* [About this task]
Check every line of the entries below for "Data", and copy the lines that have it.

* [Task inputs]
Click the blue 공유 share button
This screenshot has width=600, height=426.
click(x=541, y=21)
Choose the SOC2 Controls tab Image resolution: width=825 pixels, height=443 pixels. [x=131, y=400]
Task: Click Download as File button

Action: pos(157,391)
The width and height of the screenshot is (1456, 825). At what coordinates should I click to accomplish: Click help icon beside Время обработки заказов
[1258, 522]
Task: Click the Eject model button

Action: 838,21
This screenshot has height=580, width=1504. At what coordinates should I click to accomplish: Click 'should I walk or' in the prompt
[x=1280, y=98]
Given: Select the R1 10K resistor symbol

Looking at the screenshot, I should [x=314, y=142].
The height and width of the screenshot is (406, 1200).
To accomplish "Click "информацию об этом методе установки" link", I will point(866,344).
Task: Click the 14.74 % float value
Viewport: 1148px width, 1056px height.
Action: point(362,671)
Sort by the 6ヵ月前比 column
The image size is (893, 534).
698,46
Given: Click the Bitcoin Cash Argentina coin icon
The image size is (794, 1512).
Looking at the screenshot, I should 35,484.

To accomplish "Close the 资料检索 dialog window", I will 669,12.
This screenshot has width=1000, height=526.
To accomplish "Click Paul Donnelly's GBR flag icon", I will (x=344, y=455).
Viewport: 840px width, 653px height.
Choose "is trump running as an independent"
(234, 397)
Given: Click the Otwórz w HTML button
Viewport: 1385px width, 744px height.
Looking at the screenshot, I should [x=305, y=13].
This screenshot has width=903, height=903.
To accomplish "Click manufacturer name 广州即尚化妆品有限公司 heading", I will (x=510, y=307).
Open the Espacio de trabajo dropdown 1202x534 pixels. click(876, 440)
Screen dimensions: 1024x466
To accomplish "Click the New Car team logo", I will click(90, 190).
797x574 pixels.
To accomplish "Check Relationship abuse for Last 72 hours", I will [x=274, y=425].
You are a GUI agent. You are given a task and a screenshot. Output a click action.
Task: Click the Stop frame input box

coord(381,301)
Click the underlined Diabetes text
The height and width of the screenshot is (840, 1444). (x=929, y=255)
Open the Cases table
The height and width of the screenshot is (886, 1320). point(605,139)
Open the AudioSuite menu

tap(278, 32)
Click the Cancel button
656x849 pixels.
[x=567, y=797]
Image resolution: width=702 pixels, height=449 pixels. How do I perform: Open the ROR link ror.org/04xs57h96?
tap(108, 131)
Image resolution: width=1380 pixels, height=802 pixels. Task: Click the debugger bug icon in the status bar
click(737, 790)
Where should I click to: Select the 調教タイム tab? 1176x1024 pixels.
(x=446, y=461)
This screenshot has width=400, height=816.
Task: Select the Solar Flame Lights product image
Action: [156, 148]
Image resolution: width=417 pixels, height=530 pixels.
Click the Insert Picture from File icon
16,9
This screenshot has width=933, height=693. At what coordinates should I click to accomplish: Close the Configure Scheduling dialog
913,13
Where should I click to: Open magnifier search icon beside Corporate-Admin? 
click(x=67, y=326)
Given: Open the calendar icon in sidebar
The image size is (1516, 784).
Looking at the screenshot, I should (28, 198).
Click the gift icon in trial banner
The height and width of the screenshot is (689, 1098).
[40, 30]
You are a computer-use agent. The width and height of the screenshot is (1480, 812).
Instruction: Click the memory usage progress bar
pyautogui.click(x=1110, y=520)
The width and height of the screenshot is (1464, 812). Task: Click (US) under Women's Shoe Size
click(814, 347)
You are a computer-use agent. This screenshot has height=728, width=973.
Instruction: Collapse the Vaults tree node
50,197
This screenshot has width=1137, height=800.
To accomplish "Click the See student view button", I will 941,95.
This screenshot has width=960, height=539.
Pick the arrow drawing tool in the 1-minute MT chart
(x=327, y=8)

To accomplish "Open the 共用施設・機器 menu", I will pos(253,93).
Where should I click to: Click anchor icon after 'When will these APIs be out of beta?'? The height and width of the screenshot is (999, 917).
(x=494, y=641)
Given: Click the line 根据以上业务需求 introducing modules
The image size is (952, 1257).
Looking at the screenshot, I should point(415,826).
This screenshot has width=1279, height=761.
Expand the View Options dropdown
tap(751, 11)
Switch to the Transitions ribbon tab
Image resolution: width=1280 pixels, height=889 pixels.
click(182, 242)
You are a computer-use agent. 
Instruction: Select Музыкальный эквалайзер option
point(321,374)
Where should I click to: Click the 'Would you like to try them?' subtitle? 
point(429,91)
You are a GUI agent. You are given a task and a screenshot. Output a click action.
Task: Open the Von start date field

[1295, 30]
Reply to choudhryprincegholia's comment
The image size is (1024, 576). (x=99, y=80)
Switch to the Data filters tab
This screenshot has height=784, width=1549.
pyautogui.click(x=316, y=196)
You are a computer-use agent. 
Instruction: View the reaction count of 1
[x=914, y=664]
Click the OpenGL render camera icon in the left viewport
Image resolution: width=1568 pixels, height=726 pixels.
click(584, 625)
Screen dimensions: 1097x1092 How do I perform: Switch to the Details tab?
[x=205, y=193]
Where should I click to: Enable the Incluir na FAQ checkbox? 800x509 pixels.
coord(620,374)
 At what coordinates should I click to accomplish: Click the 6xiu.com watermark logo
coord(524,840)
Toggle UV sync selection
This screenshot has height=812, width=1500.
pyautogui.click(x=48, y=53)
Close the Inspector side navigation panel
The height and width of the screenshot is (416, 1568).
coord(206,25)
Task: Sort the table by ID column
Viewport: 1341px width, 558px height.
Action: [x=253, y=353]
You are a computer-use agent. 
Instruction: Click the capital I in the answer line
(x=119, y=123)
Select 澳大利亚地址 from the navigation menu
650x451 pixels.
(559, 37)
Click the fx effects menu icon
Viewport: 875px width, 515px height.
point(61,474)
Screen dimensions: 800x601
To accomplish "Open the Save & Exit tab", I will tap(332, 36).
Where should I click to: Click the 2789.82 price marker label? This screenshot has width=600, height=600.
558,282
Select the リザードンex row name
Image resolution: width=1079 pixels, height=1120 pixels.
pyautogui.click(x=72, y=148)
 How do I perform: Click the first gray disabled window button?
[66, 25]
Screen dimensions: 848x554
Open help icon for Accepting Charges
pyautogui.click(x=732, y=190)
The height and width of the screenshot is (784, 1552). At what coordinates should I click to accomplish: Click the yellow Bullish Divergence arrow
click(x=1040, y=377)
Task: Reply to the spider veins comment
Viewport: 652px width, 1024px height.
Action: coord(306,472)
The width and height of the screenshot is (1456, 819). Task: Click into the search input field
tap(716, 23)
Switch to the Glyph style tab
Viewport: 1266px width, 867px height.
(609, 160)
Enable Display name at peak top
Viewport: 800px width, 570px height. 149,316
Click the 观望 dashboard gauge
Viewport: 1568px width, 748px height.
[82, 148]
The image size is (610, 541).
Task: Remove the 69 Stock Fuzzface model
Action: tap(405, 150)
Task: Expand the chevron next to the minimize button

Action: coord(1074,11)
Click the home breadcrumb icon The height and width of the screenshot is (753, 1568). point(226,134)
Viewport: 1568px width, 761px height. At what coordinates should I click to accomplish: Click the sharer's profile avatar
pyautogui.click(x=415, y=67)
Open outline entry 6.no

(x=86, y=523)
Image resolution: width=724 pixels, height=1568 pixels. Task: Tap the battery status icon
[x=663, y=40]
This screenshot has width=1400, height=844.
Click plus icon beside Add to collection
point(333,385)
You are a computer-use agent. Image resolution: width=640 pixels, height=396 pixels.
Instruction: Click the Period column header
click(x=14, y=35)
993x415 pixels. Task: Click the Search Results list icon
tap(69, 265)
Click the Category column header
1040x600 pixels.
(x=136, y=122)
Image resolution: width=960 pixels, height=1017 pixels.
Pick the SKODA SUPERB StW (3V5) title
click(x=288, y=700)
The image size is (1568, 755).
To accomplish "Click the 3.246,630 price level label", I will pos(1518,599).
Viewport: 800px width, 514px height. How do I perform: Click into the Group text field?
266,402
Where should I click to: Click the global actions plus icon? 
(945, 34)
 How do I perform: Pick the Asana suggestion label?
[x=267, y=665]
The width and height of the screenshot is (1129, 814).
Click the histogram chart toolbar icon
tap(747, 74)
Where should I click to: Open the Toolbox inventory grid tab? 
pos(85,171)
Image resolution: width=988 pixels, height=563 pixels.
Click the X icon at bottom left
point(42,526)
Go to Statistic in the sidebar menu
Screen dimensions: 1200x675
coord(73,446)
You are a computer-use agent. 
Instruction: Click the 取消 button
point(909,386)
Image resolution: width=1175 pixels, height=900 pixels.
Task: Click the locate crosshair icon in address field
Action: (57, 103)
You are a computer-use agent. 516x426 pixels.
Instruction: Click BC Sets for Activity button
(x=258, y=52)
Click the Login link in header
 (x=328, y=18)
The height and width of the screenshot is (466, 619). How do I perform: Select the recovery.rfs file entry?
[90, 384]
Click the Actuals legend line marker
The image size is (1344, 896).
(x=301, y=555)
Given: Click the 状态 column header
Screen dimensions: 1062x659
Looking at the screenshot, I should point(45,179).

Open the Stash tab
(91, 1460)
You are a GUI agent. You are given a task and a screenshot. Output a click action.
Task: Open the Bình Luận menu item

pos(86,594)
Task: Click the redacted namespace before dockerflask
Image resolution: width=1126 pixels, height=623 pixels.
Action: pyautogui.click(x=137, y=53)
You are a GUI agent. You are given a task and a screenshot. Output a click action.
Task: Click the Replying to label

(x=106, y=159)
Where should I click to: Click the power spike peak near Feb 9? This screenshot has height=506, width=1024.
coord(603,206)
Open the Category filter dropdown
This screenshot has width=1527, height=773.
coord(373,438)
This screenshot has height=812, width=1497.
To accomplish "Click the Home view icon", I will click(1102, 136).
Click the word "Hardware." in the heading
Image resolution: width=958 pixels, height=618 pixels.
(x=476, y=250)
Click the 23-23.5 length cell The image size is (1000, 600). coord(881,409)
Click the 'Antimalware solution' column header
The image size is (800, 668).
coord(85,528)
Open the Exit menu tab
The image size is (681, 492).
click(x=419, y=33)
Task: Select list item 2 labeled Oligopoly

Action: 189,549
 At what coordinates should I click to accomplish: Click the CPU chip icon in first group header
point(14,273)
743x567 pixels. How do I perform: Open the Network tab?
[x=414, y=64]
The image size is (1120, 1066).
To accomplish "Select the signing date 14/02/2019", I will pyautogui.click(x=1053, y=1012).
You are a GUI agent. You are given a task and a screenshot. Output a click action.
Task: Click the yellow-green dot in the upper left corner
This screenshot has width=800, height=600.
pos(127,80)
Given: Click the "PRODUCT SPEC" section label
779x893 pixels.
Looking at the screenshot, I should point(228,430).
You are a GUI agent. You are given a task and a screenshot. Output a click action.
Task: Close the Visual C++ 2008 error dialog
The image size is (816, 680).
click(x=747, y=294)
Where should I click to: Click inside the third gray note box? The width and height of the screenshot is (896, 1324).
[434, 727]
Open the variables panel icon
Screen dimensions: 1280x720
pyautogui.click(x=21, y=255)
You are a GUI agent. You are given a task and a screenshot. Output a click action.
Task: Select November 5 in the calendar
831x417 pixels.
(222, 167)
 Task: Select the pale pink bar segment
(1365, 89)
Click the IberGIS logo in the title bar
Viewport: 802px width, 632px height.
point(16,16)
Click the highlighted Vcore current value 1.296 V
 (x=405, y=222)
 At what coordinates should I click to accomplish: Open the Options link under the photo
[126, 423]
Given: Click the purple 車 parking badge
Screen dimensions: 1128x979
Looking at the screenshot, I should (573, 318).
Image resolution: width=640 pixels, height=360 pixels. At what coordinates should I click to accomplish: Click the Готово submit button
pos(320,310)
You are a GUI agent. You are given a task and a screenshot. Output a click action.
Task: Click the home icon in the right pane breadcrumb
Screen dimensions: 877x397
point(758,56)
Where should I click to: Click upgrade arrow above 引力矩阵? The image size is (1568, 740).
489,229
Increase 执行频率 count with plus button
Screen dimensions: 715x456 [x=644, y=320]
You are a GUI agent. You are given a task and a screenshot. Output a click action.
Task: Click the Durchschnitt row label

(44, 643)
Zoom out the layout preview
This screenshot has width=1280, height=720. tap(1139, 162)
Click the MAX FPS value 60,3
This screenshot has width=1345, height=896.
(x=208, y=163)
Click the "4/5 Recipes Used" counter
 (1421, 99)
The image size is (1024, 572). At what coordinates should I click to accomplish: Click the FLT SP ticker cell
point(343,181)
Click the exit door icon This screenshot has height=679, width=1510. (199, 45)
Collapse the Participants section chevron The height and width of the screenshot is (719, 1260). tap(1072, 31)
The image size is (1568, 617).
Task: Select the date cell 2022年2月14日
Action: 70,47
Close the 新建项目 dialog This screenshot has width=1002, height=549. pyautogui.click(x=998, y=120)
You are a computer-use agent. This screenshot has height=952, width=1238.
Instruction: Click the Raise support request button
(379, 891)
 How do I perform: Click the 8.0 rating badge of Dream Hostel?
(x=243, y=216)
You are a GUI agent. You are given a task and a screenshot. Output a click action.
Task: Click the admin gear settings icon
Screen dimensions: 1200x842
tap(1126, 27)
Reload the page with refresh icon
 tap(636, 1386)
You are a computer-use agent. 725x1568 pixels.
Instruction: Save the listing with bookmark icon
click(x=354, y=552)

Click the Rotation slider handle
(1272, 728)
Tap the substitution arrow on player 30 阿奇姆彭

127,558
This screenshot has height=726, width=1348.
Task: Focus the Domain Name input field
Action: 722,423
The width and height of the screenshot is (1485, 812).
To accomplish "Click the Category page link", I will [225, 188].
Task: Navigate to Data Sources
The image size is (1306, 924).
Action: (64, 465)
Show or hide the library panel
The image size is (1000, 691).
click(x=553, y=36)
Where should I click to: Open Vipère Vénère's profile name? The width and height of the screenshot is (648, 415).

* [Completed task]
Switch to the Data filters tab
Task: Navigate to Data Sources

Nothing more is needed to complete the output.